Introduction to sharing code

Open analysis refers to the practice of making the methods and tools, in particular any code used to analyze data, available alongside publication of a research study. Sharing methods and tools makes it much easier to replicate a study than it would otherwise be, and also "facilitate[s] progress in reuse, adaptation, and extension for new research” (Nosek et al, 2012).

At the most basic level, sharing analysis code is very straightforward: simply sharing any assortment of separate scripts that were used to perform the analysis in a study to a public repository of some kind is generally preferable to not sharing any code at all (Barnes, 2010). However, there are a number of more subtle best practices that maximize the utility of shared methods and tools. In a nice paper, Benureau and Rougier articulated five characteristics that a piece of software should have to be maximally useful as part of a publication - it should be: re-runnable, repeatable, reproducible, reusable, and replicable (Benureau and Rougier, 2018). Software development is an increasingly important skill in academia, and sharing code publicly is a good motivator to improve your research software.

Repositories

There are many ways to share code, with different advantages and disadvantages.

Distributed version control systems like git (and GitHub) are a useful tool for collaborative development of code, even without sharing that code publicly. A simple way to share research code is to simply share a link to an existing GitHub repository in which that code is being developed. However, even if the link references a specific version of the code, it is possible to alter the history of a repository, or delete it, so additional tools are ideal for sharing the code that was used to generate a particular result.

Zenodo is a repository that can be used to share all kinds of research outputs, including code. Zenodo does have a useful Github integration feature, which archives a repository every time a new release is added. This makes it easy to refer to a specific, immutable version of some code in a paper.

More generally, most repositories that accept research data (discussed here) can also be used to archive specific versions of research software.

Reproducibility and containers

Reproducing results from a paper can be a challenging endeavor, even when the software tools and data used to produce those results are publicly available. One reason that reproducing results may be challenging is that it can be difficult to recreate the execution environment in which the analysis was first performed. Installed software dependencies, operating systems used, and hardware on which a piece of software is run can all affect the results in ways that are difficult to predict, so any methods of standardizing those execution environments are useful.
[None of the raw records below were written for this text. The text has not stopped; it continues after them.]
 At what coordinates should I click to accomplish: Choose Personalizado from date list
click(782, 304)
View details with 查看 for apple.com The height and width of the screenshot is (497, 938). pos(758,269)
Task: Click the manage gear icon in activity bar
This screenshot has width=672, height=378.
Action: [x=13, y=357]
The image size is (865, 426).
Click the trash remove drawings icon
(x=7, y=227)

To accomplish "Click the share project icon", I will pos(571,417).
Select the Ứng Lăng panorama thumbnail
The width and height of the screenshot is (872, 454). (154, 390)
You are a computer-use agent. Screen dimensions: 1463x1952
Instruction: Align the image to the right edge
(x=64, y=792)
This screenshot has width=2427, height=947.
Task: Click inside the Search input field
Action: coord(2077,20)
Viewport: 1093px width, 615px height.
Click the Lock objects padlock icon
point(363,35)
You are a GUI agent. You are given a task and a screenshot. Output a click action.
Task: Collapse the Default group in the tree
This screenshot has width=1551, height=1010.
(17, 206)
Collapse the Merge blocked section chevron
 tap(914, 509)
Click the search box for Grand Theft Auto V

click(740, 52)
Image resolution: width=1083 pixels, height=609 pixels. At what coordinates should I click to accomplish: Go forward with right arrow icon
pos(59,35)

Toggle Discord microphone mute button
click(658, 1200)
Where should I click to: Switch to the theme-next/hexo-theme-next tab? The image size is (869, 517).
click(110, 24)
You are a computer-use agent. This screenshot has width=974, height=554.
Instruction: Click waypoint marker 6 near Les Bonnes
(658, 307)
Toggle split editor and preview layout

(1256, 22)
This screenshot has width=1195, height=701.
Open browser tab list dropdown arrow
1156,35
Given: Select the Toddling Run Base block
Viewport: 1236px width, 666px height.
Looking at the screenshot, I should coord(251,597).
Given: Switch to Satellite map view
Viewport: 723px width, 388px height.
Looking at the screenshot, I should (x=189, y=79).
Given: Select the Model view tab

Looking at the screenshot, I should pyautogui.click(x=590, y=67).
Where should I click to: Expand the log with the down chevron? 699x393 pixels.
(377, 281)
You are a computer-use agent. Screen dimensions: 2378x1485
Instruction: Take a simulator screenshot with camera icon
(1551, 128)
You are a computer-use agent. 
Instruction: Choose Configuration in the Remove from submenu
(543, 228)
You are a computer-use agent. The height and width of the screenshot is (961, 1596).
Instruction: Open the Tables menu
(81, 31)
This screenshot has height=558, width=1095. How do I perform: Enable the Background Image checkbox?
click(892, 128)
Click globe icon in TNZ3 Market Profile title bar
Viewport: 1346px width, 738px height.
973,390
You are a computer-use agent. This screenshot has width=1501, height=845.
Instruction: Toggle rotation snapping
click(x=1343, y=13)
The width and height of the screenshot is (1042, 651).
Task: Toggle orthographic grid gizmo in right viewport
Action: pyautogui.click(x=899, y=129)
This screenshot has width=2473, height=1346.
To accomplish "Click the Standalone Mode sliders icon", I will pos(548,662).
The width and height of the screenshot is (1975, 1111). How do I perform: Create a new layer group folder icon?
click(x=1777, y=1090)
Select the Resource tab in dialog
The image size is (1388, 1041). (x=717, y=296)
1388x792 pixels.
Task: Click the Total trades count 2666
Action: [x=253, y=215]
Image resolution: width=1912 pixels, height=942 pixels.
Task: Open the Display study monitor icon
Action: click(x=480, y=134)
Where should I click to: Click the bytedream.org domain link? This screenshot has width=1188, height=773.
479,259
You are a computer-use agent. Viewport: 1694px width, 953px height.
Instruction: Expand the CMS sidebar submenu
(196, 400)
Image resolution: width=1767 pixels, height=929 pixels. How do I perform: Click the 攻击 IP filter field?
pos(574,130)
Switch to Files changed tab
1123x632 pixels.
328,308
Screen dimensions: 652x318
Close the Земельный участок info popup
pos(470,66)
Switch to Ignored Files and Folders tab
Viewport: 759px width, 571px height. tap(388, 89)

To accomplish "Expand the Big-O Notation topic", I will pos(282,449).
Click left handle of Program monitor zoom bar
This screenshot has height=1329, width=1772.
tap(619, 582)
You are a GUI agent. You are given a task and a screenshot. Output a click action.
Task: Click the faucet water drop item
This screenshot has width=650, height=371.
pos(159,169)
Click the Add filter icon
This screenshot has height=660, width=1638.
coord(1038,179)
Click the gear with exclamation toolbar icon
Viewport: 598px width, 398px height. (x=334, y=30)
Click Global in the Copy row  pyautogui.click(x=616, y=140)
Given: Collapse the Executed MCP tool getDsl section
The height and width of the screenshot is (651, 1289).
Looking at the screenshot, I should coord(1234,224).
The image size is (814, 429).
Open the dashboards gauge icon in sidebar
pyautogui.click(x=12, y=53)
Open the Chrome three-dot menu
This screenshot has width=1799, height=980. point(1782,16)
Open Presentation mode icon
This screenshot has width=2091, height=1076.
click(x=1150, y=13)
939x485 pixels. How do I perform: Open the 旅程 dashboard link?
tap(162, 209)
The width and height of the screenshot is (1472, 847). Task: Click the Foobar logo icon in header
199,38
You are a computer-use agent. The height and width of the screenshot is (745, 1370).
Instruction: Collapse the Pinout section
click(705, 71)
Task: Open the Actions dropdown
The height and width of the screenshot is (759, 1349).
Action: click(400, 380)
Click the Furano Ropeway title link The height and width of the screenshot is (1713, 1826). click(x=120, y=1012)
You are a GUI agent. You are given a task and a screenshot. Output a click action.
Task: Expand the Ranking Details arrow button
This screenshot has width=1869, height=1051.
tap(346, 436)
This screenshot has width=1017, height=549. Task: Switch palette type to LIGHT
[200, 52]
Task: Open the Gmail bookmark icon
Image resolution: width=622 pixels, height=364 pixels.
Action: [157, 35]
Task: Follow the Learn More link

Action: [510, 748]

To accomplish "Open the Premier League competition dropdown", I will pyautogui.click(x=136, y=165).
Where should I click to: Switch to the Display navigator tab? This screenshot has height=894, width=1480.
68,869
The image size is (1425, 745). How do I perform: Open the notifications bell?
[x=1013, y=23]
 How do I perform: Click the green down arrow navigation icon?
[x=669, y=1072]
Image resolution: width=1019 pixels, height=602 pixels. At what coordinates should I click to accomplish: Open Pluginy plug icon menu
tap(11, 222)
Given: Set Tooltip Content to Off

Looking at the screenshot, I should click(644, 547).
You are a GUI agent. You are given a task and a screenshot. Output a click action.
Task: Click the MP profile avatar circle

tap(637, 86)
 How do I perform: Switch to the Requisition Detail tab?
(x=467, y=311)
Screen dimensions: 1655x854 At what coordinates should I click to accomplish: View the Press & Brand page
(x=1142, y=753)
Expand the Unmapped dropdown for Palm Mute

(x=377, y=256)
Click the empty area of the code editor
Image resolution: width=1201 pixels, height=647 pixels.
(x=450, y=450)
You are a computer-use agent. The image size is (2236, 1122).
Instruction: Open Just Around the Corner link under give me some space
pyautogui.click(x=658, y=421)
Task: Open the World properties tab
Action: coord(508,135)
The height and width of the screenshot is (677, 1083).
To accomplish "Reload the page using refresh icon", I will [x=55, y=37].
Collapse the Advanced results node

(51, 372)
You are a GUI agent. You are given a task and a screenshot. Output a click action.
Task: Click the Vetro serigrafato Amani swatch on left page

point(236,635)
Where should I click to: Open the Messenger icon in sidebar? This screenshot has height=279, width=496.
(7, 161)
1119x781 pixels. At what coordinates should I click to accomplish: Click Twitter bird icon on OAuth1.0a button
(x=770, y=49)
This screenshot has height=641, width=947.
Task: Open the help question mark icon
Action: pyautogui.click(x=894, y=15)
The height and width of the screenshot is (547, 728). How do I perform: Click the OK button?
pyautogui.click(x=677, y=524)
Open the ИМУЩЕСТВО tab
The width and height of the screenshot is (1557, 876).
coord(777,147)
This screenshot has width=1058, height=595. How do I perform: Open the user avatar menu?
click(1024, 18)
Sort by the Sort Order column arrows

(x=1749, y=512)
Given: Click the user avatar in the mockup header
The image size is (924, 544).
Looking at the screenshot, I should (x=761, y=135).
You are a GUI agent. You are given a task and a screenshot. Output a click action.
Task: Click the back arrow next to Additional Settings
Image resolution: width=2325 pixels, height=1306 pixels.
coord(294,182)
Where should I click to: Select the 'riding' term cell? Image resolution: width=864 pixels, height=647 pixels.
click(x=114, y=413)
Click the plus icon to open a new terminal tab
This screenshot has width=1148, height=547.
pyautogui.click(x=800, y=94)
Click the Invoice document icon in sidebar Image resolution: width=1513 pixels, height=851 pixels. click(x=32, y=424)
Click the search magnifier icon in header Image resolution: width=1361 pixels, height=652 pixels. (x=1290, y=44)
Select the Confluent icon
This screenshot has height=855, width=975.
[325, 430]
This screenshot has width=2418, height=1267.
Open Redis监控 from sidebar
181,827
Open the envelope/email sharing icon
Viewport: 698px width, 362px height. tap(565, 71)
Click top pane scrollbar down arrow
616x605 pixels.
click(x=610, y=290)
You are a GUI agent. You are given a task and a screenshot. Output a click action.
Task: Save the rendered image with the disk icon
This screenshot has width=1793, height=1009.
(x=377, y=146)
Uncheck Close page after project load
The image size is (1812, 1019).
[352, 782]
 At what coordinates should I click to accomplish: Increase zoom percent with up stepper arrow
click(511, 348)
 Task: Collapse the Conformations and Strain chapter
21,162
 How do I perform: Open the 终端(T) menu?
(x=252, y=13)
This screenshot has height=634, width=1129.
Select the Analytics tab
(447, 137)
One such standardization tool that is seeing increasingly broad use is the container, of which Docker and Singularity are two examples. Containers allow a process to isolate its own filesystem, network, and process list from the rest of the machine it’s running on, meaning that process can have its own isolated operating system and dependencies installed. So, if the developer of some research software releases a container with their software and its dependencies included, others are more likely to easily be able to run the software and reproduce any results associated with that software. While containers can certainly make it easier to reproduce results, it is possible to use a container as crutch for code that does not sufficiently document its dependencies and other important information. Ideally, containers should be an addition to already high-quality code rather than a replacement for that quality.

BIDS Apps are a neuroimaging-specific technology for sharing research software. The idea is that BIDS apps are containerized neuroimaging applications that take BIDS-formatted input data with a common command-line interface. The containerization and common interface are designed to make it as easy as possible to run software that has been packaged as a BIDS app.

Boutiques and the CONP Portal

Building on Zenodo and containers, Boutiques is a framework for publishing, integrating, and executing command-line applications across computing platforms. Boutiques is primarily designed for neuroinformatics applications.

Boutiques works by associating applications with a JSON-formatted descriptor that specifies their required inputs, produced outputs, and command-line interface. The descriptor can also identify a container that encapsulates the application, allowing the full execution environment to be bundled with the command-line interface. In this way, Boutiques allows applications to be executed in a variety of environments in a unified way.

The CONP Portal makes use of Boutiques to expose neuroinformatics tools in that unified way. If you’ve created a Boutiques descriptor for a tool you’ve developed, Boutiques can publish it on Zenodo from the command line. Publishing a tool on Zenodo this way automatically adds it to the CONP Portal, where others have the ability to access and run the tool.